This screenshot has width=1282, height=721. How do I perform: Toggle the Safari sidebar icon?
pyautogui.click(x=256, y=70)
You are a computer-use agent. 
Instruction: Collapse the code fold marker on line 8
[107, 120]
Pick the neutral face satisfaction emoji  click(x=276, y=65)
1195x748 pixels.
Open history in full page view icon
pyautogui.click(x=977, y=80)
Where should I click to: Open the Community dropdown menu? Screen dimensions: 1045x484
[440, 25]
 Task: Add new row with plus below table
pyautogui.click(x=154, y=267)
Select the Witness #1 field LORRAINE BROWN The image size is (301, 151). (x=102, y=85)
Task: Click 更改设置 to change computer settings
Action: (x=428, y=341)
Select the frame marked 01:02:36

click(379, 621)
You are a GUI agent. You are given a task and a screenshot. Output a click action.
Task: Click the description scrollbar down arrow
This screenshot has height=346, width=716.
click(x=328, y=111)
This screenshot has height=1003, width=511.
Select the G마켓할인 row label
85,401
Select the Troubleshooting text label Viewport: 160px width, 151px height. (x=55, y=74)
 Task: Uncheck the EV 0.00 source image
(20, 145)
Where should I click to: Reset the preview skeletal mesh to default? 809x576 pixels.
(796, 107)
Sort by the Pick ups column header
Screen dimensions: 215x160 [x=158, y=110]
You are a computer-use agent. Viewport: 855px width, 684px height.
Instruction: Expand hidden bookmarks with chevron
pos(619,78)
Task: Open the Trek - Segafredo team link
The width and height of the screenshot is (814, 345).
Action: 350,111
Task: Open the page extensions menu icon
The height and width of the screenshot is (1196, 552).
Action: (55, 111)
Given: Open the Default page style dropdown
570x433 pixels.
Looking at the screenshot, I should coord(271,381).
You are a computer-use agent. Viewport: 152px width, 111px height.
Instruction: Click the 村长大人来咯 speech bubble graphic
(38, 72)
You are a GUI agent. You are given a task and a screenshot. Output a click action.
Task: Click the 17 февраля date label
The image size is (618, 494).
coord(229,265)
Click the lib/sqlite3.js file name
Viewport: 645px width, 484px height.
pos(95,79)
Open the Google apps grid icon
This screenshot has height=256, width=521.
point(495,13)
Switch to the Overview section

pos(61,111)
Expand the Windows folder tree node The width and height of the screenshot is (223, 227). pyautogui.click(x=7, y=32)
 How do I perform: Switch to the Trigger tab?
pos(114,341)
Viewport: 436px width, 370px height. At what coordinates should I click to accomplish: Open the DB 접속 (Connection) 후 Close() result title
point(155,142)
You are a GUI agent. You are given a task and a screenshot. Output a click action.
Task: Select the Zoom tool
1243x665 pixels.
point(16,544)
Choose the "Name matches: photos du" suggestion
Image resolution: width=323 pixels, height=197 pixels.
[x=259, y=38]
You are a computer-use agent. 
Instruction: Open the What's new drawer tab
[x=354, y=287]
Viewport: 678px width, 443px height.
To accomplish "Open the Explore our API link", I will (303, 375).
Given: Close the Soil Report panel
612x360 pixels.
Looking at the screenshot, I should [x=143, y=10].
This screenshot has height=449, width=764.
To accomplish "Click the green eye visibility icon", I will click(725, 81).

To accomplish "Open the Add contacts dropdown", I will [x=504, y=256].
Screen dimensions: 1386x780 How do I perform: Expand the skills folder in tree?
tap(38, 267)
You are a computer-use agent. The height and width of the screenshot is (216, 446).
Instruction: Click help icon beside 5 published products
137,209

**ASSIGNMENT**.
Which lines of the records above contain the word "will"? Copy each of them.

**RESPONSE TO THIS EXERCISE**.
To accomplish "Open the Explore our API link", I will (303, 375).
To accomplish "Click the green eye visibility icon", I will click(725, 81).
To accomplish "Open the Add contacts dropdown", I will [x=504, y=256].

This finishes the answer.